Give the lines below as a numbered list, starting at the line that contains "Click the 'Syntax" and ending at the line that contains "tap(541, 459)". Leave out any blank lines.

::: SOURCE RECORDS

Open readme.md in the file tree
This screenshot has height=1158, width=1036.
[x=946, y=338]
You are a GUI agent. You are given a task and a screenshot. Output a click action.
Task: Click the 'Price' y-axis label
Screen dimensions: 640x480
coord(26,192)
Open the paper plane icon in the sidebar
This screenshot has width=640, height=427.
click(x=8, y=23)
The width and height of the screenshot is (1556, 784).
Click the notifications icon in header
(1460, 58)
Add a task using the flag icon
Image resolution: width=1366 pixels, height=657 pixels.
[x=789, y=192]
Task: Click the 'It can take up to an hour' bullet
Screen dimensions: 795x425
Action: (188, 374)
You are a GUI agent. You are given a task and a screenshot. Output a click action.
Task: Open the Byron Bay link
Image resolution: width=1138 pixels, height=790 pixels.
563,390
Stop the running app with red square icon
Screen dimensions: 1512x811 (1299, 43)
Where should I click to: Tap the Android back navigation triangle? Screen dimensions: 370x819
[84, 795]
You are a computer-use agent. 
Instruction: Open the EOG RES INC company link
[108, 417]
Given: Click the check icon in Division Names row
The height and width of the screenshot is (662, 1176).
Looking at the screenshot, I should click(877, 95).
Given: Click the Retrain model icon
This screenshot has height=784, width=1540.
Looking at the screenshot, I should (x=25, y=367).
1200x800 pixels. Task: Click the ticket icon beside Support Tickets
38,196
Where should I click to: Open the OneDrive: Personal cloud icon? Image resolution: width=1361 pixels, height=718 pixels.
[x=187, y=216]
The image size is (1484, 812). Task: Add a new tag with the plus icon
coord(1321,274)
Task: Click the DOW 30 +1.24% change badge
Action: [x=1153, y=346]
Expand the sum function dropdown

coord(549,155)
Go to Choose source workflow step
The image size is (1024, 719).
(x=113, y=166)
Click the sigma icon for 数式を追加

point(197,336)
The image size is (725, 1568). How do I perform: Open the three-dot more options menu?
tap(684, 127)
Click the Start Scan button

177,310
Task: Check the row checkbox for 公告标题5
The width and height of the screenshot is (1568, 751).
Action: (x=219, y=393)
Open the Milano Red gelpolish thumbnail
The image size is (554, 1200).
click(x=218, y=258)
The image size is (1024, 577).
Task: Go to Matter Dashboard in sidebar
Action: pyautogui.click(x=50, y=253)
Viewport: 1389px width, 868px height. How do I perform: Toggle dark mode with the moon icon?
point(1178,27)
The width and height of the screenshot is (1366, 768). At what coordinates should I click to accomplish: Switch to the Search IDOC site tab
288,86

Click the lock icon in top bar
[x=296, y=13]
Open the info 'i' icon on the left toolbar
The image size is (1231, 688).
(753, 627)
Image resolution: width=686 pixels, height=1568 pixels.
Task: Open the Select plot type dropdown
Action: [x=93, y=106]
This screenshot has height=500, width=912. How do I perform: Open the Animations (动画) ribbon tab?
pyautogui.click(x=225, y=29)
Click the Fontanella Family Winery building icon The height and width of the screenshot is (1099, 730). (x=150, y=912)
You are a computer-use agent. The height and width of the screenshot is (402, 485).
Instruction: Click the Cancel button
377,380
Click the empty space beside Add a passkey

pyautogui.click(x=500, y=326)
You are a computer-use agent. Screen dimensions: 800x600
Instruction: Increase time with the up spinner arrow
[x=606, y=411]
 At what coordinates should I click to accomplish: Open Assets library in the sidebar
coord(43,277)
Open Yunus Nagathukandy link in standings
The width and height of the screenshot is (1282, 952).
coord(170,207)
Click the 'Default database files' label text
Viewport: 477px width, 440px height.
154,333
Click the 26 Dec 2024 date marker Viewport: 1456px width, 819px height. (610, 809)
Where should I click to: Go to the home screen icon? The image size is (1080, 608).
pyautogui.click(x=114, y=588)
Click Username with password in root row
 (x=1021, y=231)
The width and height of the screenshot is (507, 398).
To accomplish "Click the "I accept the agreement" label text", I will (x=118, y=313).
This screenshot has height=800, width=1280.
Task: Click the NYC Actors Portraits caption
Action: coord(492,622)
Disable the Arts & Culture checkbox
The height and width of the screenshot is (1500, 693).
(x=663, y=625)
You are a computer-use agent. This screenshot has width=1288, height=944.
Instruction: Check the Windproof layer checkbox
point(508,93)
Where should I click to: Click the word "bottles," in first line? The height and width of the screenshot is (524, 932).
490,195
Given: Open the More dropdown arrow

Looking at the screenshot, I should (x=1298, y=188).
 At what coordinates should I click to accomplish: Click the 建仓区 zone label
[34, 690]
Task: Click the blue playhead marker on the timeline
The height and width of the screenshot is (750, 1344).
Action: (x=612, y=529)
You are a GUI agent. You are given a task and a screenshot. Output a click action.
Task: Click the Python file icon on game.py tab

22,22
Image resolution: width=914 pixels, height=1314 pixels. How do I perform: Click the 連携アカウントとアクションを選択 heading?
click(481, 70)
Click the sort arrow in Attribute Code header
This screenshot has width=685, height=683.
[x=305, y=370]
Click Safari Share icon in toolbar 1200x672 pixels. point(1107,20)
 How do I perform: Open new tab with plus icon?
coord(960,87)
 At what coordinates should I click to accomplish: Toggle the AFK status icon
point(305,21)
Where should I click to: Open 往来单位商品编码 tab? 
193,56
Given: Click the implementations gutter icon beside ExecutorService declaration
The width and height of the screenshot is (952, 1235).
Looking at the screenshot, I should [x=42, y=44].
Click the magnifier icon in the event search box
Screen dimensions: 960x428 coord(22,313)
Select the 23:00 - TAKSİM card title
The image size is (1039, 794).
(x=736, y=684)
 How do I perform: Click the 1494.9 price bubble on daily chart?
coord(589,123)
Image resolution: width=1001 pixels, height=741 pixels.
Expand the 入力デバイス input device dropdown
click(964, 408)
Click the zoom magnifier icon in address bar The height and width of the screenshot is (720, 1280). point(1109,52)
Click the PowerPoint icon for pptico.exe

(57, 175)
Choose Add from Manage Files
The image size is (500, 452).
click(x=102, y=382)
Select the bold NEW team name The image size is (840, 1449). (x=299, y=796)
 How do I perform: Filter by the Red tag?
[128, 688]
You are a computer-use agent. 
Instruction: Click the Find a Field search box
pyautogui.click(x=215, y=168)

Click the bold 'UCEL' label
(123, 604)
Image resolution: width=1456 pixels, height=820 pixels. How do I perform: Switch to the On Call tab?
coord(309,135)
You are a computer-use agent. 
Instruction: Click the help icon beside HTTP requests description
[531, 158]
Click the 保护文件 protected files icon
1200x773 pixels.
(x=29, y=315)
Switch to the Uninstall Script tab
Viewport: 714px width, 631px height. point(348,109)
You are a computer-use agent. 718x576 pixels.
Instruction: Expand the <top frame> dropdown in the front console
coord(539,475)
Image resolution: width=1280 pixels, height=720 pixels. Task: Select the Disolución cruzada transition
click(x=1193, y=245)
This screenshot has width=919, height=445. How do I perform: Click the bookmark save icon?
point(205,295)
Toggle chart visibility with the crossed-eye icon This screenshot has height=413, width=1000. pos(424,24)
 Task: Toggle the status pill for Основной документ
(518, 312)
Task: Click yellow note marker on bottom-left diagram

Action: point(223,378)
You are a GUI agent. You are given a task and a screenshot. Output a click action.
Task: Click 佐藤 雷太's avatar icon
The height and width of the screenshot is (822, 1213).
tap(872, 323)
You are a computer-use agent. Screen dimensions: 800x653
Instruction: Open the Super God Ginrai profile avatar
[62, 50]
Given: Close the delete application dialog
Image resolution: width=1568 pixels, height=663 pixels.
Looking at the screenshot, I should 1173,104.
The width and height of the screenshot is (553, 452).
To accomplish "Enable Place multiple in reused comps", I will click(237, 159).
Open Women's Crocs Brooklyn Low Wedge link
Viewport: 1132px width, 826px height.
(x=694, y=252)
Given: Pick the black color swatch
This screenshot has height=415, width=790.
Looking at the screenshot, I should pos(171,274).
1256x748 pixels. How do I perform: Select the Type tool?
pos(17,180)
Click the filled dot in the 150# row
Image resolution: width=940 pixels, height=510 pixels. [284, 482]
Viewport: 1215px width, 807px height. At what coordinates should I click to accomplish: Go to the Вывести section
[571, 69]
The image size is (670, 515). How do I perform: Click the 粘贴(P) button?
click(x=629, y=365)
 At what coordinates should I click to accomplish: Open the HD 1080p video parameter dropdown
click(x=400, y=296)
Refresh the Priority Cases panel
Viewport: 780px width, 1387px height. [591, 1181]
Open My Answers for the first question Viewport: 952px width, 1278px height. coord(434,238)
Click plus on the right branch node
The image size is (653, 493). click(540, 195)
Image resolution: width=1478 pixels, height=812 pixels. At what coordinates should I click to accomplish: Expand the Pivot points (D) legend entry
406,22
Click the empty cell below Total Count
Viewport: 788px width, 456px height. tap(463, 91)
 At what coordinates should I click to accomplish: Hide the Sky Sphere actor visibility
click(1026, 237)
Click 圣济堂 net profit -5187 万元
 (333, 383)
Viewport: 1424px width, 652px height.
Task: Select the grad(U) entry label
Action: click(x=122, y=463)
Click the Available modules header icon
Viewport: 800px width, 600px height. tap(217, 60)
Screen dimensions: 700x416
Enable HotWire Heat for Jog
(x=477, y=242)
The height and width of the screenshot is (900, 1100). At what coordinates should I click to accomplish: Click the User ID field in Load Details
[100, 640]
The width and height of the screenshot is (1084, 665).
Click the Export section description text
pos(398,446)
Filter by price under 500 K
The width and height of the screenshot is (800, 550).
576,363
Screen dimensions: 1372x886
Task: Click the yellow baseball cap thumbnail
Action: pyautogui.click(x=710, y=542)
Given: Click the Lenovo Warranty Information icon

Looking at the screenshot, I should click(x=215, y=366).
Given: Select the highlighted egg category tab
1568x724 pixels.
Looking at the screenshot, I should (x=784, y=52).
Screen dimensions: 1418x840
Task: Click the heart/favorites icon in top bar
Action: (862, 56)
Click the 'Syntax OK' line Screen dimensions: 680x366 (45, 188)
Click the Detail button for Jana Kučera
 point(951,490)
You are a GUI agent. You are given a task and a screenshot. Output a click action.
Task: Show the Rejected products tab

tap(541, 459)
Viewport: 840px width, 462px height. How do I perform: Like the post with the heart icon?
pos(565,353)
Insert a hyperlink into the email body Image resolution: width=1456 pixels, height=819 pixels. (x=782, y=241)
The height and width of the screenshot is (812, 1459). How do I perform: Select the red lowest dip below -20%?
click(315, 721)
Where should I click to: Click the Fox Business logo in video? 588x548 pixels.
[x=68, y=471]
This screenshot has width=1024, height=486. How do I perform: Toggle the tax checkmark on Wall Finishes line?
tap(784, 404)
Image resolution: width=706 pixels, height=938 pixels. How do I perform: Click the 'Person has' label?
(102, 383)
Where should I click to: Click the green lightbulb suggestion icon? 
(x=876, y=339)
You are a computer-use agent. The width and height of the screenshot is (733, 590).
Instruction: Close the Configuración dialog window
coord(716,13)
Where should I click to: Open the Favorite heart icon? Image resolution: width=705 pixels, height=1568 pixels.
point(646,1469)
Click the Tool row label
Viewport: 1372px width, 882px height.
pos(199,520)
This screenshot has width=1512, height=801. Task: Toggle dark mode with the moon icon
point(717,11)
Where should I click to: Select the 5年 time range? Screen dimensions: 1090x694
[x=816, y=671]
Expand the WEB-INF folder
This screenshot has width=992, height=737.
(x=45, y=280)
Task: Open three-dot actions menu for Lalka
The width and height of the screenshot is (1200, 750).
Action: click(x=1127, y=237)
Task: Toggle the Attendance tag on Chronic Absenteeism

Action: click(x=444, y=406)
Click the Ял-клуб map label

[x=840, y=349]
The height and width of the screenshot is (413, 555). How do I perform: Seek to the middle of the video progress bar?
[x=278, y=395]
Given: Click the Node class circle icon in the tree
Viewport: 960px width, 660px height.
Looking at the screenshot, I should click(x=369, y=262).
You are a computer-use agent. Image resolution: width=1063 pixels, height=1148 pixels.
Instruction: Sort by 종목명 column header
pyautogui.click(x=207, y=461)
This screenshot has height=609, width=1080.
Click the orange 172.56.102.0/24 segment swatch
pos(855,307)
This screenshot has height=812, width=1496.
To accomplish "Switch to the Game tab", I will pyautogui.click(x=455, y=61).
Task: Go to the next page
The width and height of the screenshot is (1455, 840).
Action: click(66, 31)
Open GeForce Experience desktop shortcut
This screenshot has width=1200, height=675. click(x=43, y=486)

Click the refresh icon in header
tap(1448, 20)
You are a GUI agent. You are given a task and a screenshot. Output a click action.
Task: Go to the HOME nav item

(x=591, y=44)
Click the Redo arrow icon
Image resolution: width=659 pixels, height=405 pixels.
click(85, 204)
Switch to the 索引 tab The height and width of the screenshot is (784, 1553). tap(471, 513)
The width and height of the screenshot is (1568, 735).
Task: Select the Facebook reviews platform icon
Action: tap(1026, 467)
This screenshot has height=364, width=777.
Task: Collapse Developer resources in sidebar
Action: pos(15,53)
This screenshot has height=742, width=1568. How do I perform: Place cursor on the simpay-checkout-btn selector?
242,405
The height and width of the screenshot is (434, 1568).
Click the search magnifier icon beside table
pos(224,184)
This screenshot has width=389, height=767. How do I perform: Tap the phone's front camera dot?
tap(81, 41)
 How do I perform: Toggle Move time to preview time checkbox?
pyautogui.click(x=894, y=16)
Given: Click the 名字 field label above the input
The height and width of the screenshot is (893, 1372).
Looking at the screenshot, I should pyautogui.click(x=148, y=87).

::::::

= SOLUTION TO THE PROBLEM =
1. Click the 'Syntax OK' line Screen dimensions: 680x366 (45, 188)
2. Click the Detail button for Jana Kučera
3.  point(951,490)
4. You are a GUI agent. You are given a task and a screenshot. Output a click action.
5. Task: Show the Rejected products tab
6. tap(541, 459)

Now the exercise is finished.